Stallone is Rocky Balboa -- again. But this time he's not only old, but retired even from coaching, just running an Italian restaurant in Philly. It's there, leaving Los Angeles, that Adonis Johnson (Jordan) comes after him, full of eagerness, a "mostly self-taught" boxer, dragging a complicated and far-fetched backstory but one that provides the needed ingredients. He's got the genes, but he's got to prove it. He's the illegitimate son of great prizefighter Apollo Creed, opponent and friend of Rocky, who died in the ring before he was born. He was raised in foster homes and reformatories (or something) but, as we see in an opening background scene, was taken in as an adolescent (Alex Henderson) by his father's widow (Phylicia Rashad). Thus he has gone from hard knocks and constant fights to living in a mansion. I guess Apollo did well financially before he died in the ring. (How come he hadn't lost it all like Jake Gyllenhaal in this year's other big fight movie, Southpaw? Well, forget Southpaw; that was a bomb).

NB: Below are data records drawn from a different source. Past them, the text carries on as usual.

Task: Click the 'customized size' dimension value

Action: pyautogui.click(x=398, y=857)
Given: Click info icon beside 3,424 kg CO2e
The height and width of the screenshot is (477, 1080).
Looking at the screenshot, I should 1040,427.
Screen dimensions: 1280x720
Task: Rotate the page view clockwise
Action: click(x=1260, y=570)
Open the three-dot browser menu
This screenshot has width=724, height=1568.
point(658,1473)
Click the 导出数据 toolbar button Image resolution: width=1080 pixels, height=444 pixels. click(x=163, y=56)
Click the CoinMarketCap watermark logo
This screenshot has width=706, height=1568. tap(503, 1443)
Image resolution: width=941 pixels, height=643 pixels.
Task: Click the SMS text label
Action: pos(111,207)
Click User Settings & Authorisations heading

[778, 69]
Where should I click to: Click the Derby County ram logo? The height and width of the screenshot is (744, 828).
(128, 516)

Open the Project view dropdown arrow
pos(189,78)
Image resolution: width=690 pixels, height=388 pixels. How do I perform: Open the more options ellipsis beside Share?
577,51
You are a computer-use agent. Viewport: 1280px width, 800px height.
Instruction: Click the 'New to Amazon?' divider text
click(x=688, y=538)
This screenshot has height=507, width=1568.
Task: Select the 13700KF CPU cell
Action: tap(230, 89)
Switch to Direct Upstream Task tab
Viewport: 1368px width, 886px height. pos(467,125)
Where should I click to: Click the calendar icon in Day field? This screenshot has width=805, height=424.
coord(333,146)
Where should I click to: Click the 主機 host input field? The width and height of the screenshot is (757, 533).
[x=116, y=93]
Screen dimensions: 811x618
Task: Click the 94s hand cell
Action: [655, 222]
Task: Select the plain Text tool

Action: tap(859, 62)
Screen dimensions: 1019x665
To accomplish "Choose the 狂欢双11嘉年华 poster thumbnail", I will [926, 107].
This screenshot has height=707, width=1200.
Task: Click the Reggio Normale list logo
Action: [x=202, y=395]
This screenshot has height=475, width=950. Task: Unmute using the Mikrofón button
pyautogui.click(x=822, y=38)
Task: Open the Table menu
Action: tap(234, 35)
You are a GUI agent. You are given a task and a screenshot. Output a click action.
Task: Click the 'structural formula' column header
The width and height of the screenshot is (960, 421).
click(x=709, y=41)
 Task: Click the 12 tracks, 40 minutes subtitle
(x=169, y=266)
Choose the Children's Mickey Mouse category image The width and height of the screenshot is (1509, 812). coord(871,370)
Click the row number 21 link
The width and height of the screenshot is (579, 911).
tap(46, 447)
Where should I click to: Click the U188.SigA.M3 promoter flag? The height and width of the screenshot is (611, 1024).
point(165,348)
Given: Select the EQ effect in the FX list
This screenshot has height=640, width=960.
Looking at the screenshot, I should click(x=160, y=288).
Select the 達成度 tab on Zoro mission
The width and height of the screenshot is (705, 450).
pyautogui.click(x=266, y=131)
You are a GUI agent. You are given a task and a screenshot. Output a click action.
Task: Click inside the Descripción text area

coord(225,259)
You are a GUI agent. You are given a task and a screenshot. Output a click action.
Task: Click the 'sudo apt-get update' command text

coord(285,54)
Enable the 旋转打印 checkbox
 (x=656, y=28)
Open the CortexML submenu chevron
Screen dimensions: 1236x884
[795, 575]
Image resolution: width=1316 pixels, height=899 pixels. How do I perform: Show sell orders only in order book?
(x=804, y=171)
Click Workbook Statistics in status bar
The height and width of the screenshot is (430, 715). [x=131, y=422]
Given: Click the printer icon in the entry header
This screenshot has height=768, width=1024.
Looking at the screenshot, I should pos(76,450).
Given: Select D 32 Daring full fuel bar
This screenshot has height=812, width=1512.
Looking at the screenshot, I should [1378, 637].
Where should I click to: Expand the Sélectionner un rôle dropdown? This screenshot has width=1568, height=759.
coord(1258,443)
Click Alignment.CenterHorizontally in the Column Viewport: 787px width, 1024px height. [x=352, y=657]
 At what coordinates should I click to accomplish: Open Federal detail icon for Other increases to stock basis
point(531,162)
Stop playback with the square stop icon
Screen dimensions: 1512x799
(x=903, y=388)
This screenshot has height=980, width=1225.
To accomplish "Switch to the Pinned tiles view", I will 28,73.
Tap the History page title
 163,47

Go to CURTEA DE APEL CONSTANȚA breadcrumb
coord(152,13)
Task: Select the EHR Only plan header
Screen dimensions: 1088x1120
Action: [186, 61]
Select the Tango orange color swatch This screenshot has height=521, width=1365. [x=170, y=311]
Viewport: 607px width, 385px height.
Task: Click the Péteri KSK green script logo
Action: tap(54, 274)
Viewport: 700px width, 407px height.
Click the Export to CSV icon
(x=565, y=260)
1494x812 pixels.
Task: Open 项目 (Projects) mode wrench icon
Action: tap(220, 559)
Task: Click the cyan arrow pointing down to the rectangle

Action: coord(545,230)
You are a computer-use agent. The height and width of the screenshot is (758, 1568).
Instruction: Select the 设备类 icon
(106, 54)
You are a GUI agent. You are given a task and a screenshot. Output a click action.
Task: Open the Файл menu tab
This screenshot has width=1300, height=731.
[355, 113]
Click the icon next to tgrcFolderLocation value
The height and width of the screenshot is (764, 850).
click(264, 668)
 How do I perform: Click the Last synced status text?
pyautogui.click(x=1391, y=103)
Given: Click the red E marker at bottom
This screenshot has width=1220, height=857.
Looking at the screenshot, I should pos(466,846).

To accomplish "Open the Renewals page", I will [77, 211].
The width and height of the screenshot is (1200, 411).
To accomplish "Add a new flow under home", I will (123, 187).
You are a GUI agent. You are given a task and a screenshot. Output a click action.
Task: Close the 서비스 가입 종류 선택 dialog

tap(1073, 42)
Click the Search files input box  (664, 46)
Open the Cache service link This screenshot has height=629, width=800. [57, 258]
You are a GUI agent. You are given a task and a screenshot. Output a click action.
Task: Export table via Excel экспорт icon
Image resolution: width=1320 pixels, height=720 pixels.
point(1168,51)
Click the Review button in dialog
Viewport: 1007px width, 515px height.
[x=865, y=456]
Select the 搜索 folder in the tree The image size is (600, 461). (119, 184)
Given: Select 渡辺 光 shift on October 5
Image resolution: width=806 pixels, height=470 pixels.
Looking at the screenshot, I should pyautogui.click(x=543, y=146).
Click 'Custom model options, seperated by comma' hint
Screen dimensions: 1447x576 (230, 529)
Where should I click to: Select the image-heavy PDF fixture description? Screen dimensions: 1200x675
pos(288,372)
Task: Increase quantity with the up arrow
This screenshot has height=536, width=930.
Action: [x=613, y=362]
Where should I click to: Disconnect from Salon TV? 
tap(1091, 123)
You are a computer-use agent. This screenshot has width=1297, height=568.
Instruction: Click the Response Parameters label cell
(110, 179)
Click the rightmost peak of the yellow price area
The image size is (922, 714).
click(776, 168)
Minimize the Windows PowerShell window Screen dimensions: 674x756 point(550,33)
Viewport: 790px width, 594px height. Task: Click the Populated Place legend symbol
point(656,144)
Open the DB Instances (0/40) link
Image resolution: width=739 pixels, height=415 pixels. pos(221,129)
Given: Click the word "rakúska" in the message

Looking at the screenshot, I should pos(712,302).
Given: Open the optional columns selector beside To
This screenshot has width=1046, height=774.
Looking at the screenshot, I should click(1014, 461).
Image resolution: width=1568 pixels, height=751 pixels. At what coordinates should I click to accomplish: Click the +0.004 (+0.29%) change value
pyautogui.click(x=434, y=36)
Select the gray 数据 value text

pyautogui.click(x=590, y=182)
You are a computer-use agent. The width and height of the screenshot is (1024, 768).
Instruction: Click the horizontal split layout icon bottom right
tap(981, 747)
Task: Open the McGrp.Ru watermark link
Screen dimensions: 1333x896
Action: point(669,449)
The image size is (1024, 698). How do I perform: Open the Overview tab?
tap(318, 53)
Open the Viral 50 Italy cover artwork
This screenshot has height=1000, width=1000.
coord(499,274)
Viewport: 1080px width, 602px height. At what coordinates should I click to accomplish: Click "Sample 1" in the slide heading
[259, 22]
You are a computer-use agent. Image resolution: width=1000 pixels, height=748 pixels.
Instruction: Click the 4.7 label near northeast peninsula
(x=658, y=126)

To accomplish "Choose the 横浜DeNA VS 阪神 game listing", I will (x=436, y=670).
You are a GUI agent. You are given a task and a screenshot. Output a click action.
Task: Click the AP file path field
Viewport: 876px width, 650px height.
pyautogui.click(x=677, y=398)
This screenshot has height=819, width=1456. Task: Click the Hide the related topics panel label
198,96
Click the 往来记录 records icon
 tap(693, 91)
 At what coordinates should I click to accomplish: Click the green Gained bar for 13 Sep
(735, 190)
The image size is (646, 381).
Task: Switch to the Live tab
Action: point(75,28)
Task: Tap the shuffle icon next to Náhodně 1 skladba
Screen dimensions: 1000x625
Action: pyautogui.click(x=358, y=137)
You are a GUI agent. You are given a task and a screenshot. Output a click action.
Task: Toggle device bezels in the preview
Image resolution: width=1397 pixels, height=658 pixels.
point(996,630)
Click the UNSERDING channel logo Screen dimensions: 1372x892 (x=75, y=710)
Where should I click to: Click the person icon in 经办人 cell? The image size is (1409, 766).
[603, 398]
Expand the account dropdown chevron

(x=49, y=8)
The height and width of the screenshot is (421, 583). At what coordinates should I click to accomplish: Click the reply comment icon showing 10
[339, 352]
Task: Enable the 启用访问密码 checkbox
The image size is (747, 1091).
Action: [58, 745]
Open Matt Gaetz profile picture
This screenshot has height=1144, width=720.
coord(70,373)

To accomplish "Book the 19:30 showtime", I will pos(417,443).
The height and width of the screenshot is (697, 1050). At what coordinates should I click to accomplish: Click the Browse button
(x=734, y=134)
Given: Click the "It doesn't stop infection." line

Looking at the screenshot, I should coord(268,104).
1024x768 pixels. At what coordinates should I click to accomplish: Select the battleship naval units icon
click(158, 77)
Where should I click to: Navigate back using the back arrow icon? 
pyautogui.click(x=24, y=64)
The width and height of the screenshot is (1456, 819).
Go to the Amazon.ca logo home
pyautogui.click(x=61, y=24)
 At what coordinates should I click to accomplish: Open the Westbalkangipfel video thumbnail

So in some funny way Donnie both is and isn't an underdog. He has to prove that he has the street smarts, and that he can fight. That fits the fact that while Michael B. Jordan talks black, he sounds, as Rocky says right off, like he has some education. We also see at the outset that after winning his fifteenth cheap nowhere fight in Mexico, he has a financial sector job he has to quit to dedicate himself full-time to becoming a fighter -- without even having had any training. Forget all that. Once he relocates to an unfancy neighborhood of Philly, underneath the apartment of Bianca (Thompson), a singer with progressive hearing loss (she sure plays her music loud, but, what the heck?), he's in "Rocky" territory now, and the training can begin, once, that is, he's convinced Rocky to oblige. I feel silly summarizing this. Isn't it all too awfully familiar? But the scenes are so well shot and edited, the acting so direct and uncluttered and full of simple conviction, you just gobble it up.

As time goes on, Donnie's identity issue has to vie with the other principals' illness and disability issues, and all that has to get folded into the Big Fight at the end. There is no time for Donnie to do any fancy soul-searching when it becomes public knowledge that he's the son of Apollo Creed. Rocky pours out the dry philosophies of fighting and life, but there are no impassioned speeches as there were in earlier such films. Jordan has a dry, no-nonsense acting style, ruling with the sheer intensity of his start. When Rocky lines Donnie up in front of a mirror in boxing gloves and says "that's your worst opponent," it's believable.

Donnie gives in against Rocky's advice to fighting about-to-retire heavyweight champion "Pretty" Ricky Conlan of Liverpool. Tony Bellew, who plays Conlan, is a real former three-time AMB heavyweight champion. (He's also pretty mean-looking.) The movie rushes headlong through its standard structure, despite oddball details.

An excellent feature of Creed is that the fighters Donnie takes on in his rapid rise are real ones, and needless to say, they look it. Major props to Jordan for managing to look convincing in the ring with them, and to the film for making the fights look real and blow-by-blow, till that last bit of fudging. I didn't come away from this movie with a lot of interesting thoughts and feelings to ponder. But I did leave with a sense of things done right, and more than one chuckle at Stallone's sure rhythm in delivering every almost-throwaway line of laconic wise-old-guy dialogue. The man's chops are still up, and this is one of the best performances he's ever delivered.

Maybe both Jordan and Coogler are struggling with their own identities. Skirting on the edge of meta, Creed could wind up pleasing the old audience, and a new one as well.

Creed, 135 mins., opened in Canada and the US 25 Nov., in time for American Thanksgiving.